[Lines of data]
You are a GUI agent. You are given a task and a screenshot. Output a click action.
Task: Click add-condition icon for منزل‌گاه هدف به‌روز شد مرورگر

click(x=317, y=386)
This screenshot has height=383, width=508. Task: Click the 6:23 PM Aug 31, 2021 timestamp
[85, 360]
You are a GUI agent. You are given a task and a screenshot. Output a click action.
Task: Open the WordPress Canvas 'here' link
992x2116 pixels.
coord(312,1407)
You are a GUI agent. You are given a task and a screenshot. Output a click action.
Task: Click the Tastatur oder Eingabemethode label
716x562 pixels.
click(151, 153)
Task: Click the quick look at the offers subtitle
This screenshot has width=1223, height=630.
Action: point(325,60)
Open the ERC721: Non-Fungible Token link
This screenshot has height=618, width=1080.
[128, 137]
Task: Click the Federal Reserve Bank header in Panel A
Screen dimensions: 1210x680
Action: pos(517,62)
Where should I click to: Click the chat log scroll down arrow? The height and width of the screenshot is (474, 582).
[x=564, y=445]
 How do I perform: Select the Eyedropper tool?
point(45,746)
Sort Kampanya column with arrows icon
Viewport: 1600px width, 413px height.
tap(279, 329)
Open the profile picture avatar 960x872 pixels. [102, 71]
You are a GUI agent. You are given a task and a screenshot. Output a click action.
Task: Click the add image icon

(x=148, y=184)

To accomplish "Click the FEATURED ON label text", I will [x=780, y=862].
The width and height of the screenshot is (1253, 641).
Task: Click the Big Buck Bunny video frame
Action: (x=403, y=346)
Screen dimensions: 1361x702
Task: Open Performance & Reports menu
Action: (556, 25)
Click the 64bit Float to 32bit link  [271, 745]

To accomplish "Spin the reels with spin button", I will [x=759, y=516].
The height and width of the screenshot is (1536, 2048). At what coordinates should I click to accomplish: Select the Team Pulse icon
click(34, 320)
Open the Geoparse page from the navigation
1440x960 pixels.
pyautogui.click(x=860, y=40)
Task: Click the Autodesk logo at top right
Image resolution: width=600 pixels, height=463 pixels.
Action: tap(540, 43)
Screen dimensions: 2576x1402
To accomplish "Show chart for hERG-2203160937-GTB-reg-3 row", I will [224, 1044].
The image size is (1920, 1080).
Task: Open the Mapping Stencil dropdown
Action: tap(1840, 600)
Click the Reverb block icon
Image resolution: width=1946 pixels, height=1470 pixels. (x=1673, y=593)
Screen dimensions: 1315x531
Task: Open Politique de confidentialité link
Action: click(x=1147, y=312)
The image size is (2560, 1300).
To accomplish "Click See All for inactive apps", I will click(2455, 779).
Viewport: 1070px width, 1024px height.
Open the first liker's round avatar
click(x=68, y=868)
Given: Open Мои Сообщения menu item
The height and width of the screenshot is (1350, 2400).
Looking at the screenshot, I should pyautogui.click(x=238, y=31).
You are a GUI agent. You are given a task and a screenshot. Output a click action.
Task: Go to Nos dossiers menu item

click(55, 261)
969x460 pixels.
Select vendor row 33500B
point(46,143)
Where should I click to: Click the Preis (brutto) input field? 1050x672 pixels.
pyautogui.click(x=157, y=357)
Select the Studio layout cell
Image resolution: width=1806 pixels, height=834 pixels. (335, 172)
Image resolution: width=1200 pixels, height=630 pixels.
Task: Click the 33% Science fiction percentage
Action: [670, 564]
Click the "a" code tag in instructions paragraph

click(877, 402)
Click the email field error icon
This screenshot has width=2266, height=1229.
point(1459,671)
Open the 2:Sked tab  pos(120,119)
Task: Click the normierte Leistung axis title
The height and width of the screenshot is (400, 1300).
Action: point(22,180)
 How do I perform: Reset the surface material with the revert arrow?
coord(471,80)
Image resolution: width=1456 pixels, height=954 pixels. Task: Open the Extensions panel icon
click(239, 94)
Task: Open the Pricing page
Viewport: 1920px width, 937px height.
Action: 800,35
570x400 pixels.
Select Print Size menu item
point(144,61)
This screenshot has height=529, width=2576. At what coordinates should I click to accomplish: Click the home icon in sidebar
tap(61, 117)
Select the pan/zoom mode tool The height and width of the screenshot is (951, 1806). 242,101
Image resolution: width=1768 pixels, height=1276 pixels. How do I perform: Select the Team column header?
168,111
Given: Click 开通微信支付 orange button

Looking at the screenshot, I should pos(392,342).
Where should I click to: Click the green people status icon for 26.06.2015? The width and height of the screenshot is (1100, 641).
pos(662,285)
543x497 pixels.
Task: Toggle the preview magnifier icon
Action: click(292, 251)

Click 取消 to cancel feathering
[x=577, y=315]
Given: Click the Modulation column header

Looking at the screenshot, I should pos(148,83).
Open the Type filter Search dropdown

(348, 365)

- _YOUR OBJECTIVE_
Rewrite all of the lines above, swapping every "GUI agent" for "screen agent" and leaving everything else as it is.

- _RESULT OF THIS TASK_
You are a screen agent. You are given a task and a screenshot. Output a click action.
Task: Click add-condition icon for منزل‌گاه هدف به‌روز شد مرورگر

click(x=317, y=386)
This screenshot has height=383, width=508. Task: Click the 6:23 PM Aug 31, 2021 timestamp
[85, 360]
You are a screen agent. You are given a task and a screenshot. Output a click action.
Task: Open the WordPress Canvas 'here' link
992x2116 pixels.
coord(312,1407)
You are a screen agent. You are given a task and a screenshot. Output a click action.
Task: Click the Tastatur oder Eingabemethode label
716x562 pixels.
click(151, 153)
Task: Click the quick look at the offers subtitle
This screenshot has width=1223, height=630.
Action: point(325,60)
Open the ERC721: Non-Fungible Token link
This screenshot has height=618, width=1080.
[128, 137]
Task: Click the Federal Reserve Bank header in Panel A
Screen dimensions: 1210x680
Action: pos(517,62)
Where should I click to: Click the chat log scroll down arrow? The height and width of the screenshot is (474, 582).
[x=564, y=445]
 How do I perform: Select the Eyedropper tool?
point(45,746)
Sort Kampanya column with arrows icon
Viewport: 1600px width, 413px height.
tap(279, 329)
Open the profile picture avatar 960x872 pixels. [102, 71]
You are a screen agent. You are given a task and a screenshot. Output a click action.
Task: Click the add image icon

(x=148, y=184)

To accomplish "Click the FEATURED ON label text", I will [x=780, y=862].
The width and height of the screenshot is (1253, 641).
Task: Click the Big Buck Bunny video frame
Action: (x=403, y=346)
Screen dimensions: 1361x702
Task: Open Performance & Reports menu
Action: (556, 25)
Click the 64bit Float to 32bit link  [271, 745]

To accomplish "Spin the reels with spin button", I will [x=759, y=516].
The height and width of the screenshot is (1536, 2048). At what coordinates should I click to accomplish: Select the Team Pulse icon
click(34, 320)
Open the Geoparse page from the navigation
1440x960 pixels.
pyautogui.click(x=860, y=40)
Task: Click the Autodesk logo at top right
Image resolution: width=600 pixels, height=463 pixels.
Action: tap(540, 43)
Screen dimensions: 2576x1402
To accomplish "Show chart for hERG-2203160937-GTB-reg-3 row", I will [224, 1044].
The image size is (1920, 1080).
Task: Open the Mapping Stencil dropdown
Action: tap(1840, 600)
Click the Reverb block icon
Image resolution: width=1946 pixels, height=1470 pixels. (x=1673, y=593)
Screen dimensions: 1315x531
Task: Open Politique de confidentialité link
Action: click(x=1147, y=312)
The image size is (2560, 1300).
To accomplish "Click See All for inactive apps", I will click(2455, 779).
Viewport: 1070px width, 1024px height.
Open the first liker's round avatar
click(x=68, y=868)
Given: Open Мои Сообщения menu item
The height and width of the screenshot is (1350, 2400).
Looking at the screenshot, I should pyautogui.click(x=238, y=31).
You are a screen agent. You are given a task and a screenshot. Output a click action.
Task: Go to Nos dossiers menu item

click(55, 261)
969x460 pixels.
Select vendor row 33500B
point(46,143)
Where should I click to: Click the Preis (brutto) input field? 1050x672 pixels.
pyautogui.click(x=157, y=357)
Select the Studio layout cell
Image resolution: width=1806 pixels, height=834 pixels. (335, 172)
Image resolution: width=1200 pixels, height=630 pixels.
Task: Click the 33% Science fiction percentage
Action: [670, 564]
Click the "a" code tag in instructions paragraph

click(877, 402)
Click the email field error icon
This screenshot has width=2266, height=1229.
point(1459,671)
Open the 2:Sked tab  pos(120,119)
Task: Click the normierte Leistung axis title
The height and width of the screenshot is (400, 1300).
Action: point(22,180)
 How do I perform: Reset the surface material with the revert arrow?
coord(471,80)
Image resolution: width=1456 pixels, height=954 pixels. Task: Open the Extensions panel icon
click(239, 94)
Task: Open the Pricing page
Viewport: 1920px width, 937px height.
Action: 800,35
570x400 pixels.
Select Print Size menu item
point(144,61)
This screenshot has height=529, width=2576. At what coordinates should I click to accomplish: Click the home icon in sidebar
tap(61, 117)
Select the pan/zoom mode tool The height and width of the screenshot is (951, 1806). 242,101
Image resolution: width=1768 pixels, height=1276 pixels. How do I perform: Select the Team column header?
168,111
Given: Click 开通微信支付 orange button

Looking at the screenshot, I should pos(392,342).
Where should I click to: Click the green people status icon for 26.06.2015? The width and height of the screenshot is (1100, 641).
pos(662,285)
543x497 pixels.
Task: Toggle the preview magnifier icon
Action: click(292, 251)

Click 取消 to cancel feathering
[x=577, y=315]
Given: Click the Modulation column header

Looking at the screenshot, I should pos(148,83).
Open the Type filter Search dropdown

(348, 365)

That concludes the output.